▸ YOUR TASKS
**1.** Translate this sentence from the passage on the Menzies government into French: "Anti-Communism was a key political issue of the 1950s and 1960s."
**2.** According to the passage on the Menzies government, who replaced Arthur Fadden as leader of the Country Party?

▸ DOCUMENT SECTION

Menzies was strongly opposed to Labor's plans under Ben Chifley to nationalise the Australian banking system and, following victory at the 1949 election, secured a double dissolution election for April 1951, after the Labor-controlled Senate rejected his banking legislation. The Liberal-Country Coalition was returned with control of the Senate. The Government was re-elected again at the 1954 election; the formation of the anti-Communist Democratic Labor Party (DLP) and the consequent split in the Australian Labor Party early in 1955 helped the Liberals to secure another victory in December 1955. John McEwen replaced Arthur Fadden as leader of the Country Party in March 1958 and the Menzies-McEwen Coalition was returned again at elections in November 1958—their third victory against Labor's H. V. Evatt. The Coalition was narrowly returned against Labor's Arthur Calwell in the December 1961 election, in the midst of a credit squeeze. Menzies stood for office for the last time at the November 1963 election, again defeating Calwell, with the Coalition winning back its losses in the House of Representatives. Menzies went on to resign from parliament on 26 January 1966.

Menzies came to power the year the Communist Party of Australia had led a coal strike to improve pit miners' working conditions. That same year Joseph Stalin's Soviet Union exploded its first atomic bomb, and Mao Zedong led the Chinese Communist Party to power in China; a year later came the invasion of South Korea by Communist North Korea. Anti-Communism was a key political issue of the 1950s and 1960s. Menzies was firmly anti-Communist; he committed troops to the Korean War and attempted to ban the Communist Party of Australia in an unsuccessful referendum during the course of that war. The Labor Party split over concerns about the influence of the Communist Party over the trade union movement, leading to the foundation of the breakaway Democratic Labor Party whose preferences supported the Liberal and Country parties.

▸ DATASET ROWS
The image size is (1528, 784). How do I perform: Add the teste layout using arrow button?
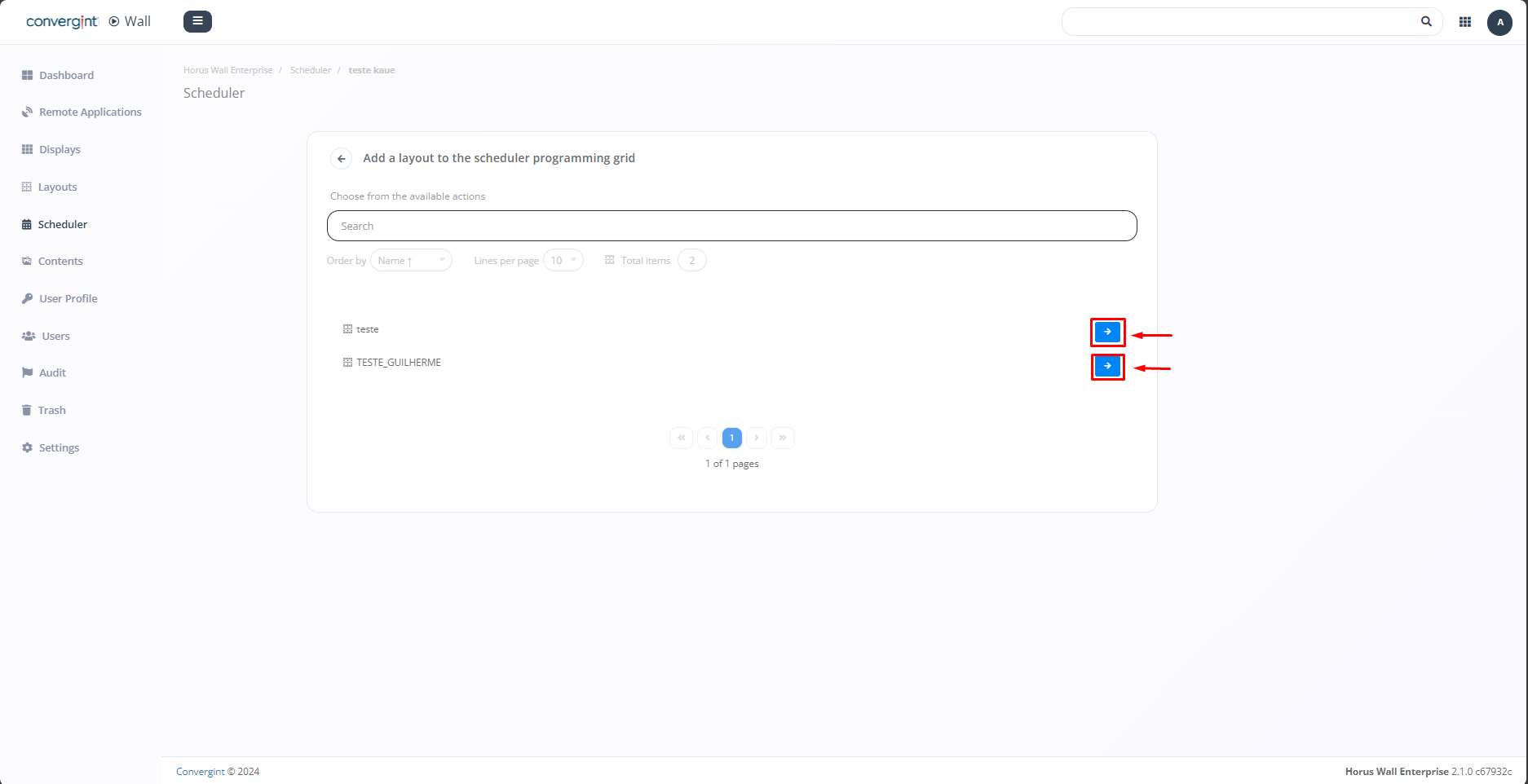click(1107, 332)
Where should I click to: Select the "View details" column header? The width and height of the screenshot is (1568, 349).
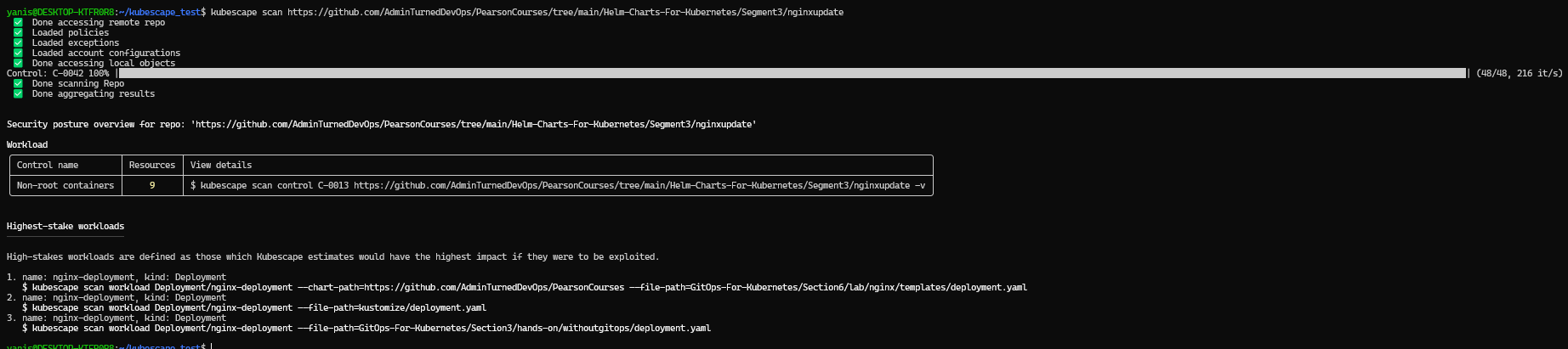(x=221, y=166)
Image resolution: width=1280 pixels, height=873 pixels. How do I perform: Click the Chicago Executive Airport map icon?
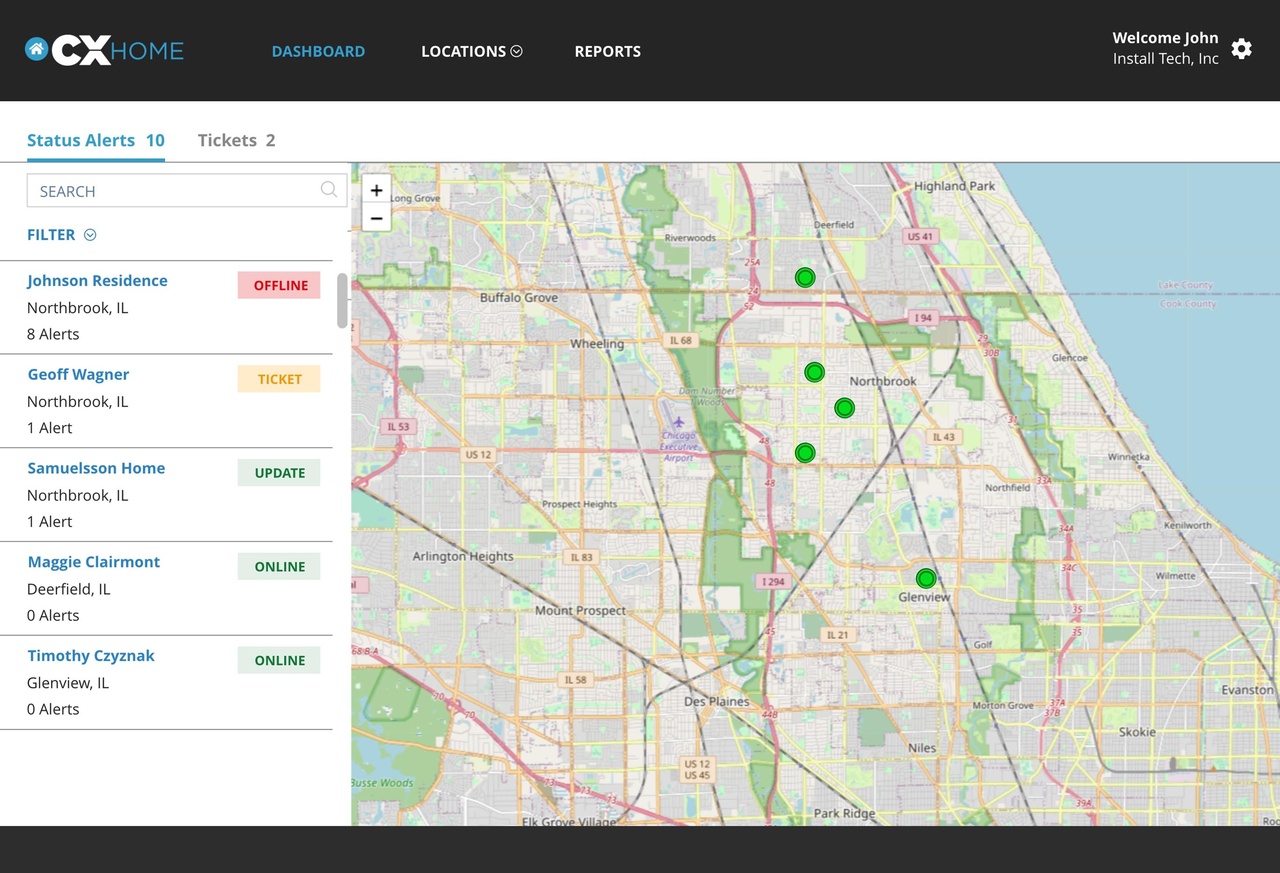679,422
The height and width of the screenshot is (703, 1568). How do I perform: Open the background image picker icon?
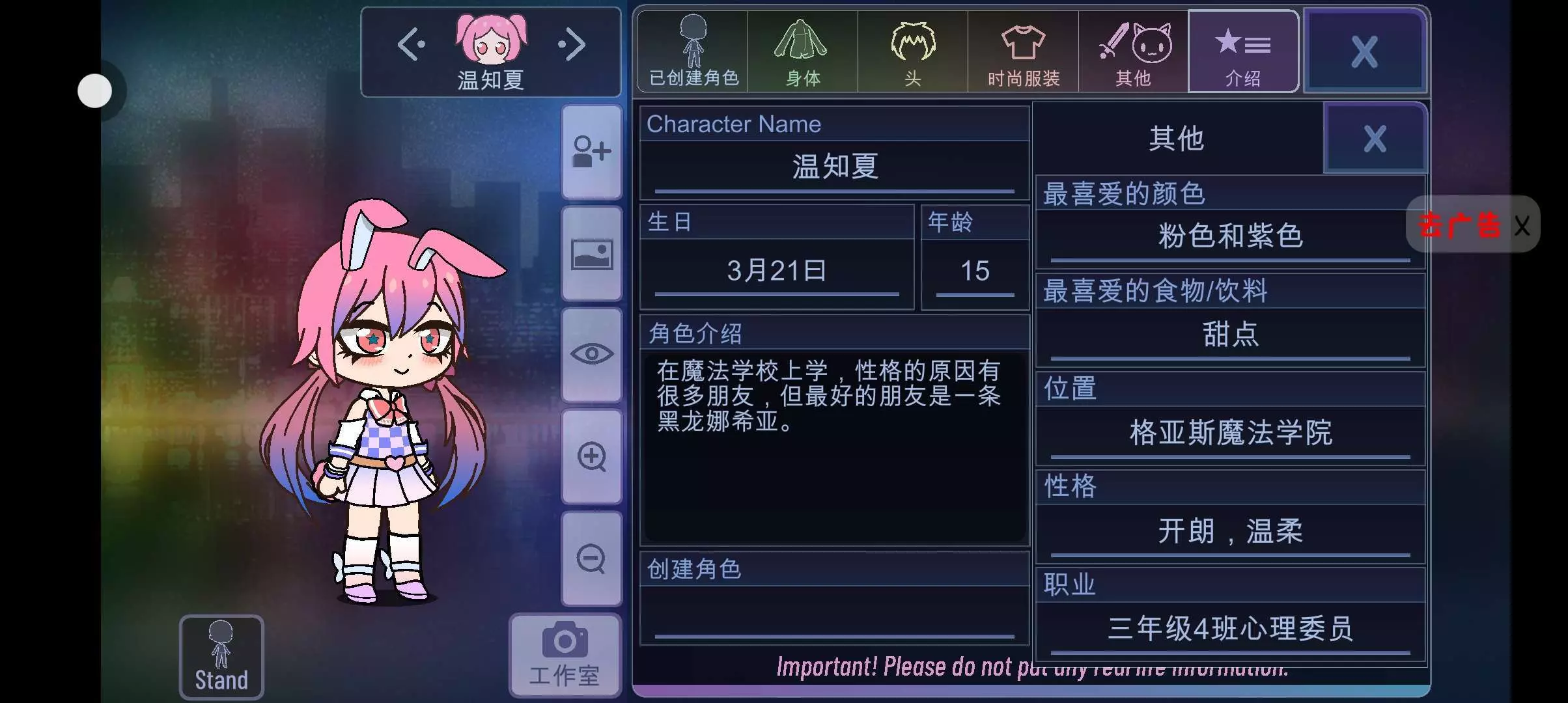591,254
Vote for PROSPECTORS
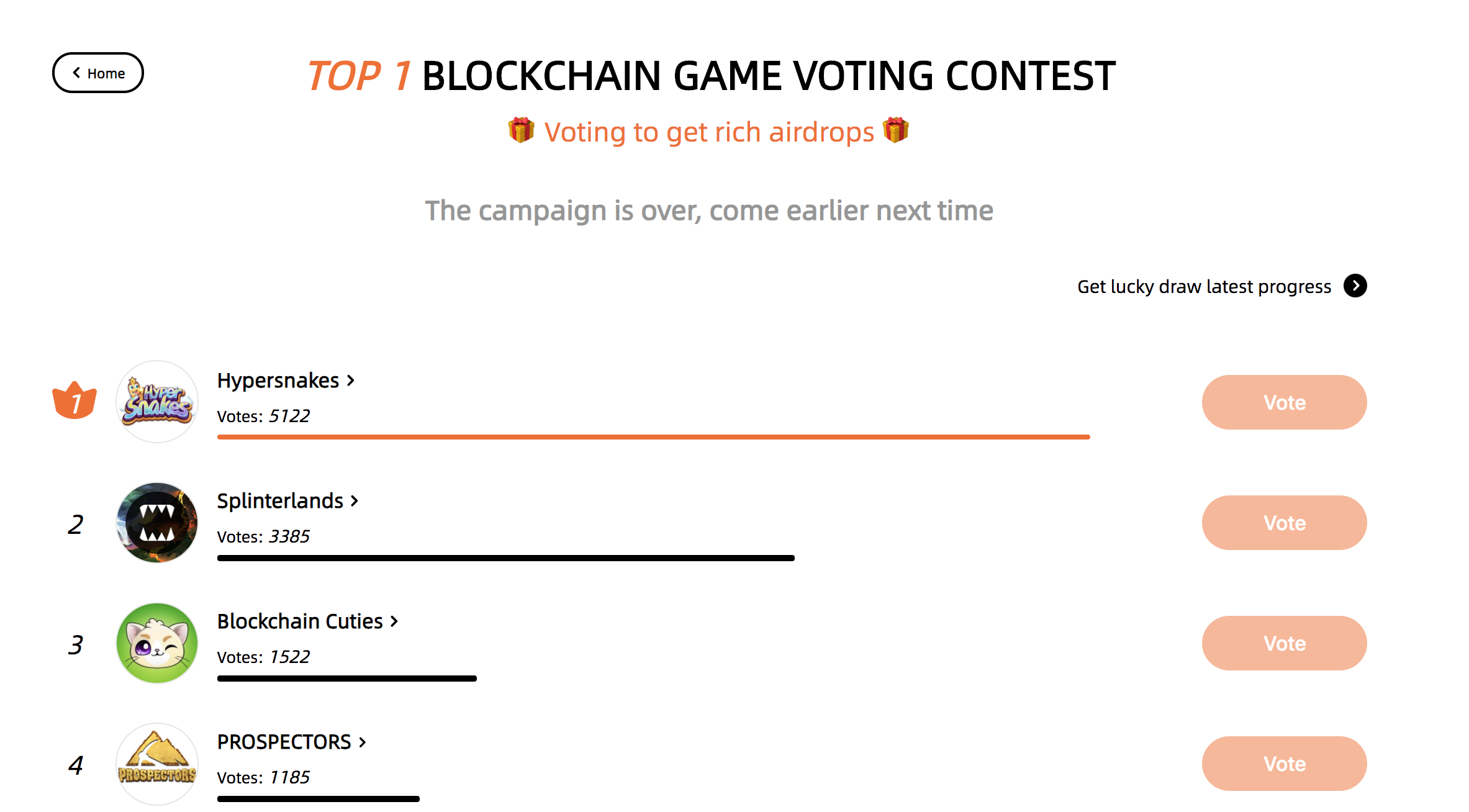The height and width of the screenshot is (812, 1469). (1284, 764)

▸ THE ANSWERS
**1.** L'anticommunisme fut un enjeu politique majeur des années 1950 et 1960.

**2.** John McEwen, in March 1958.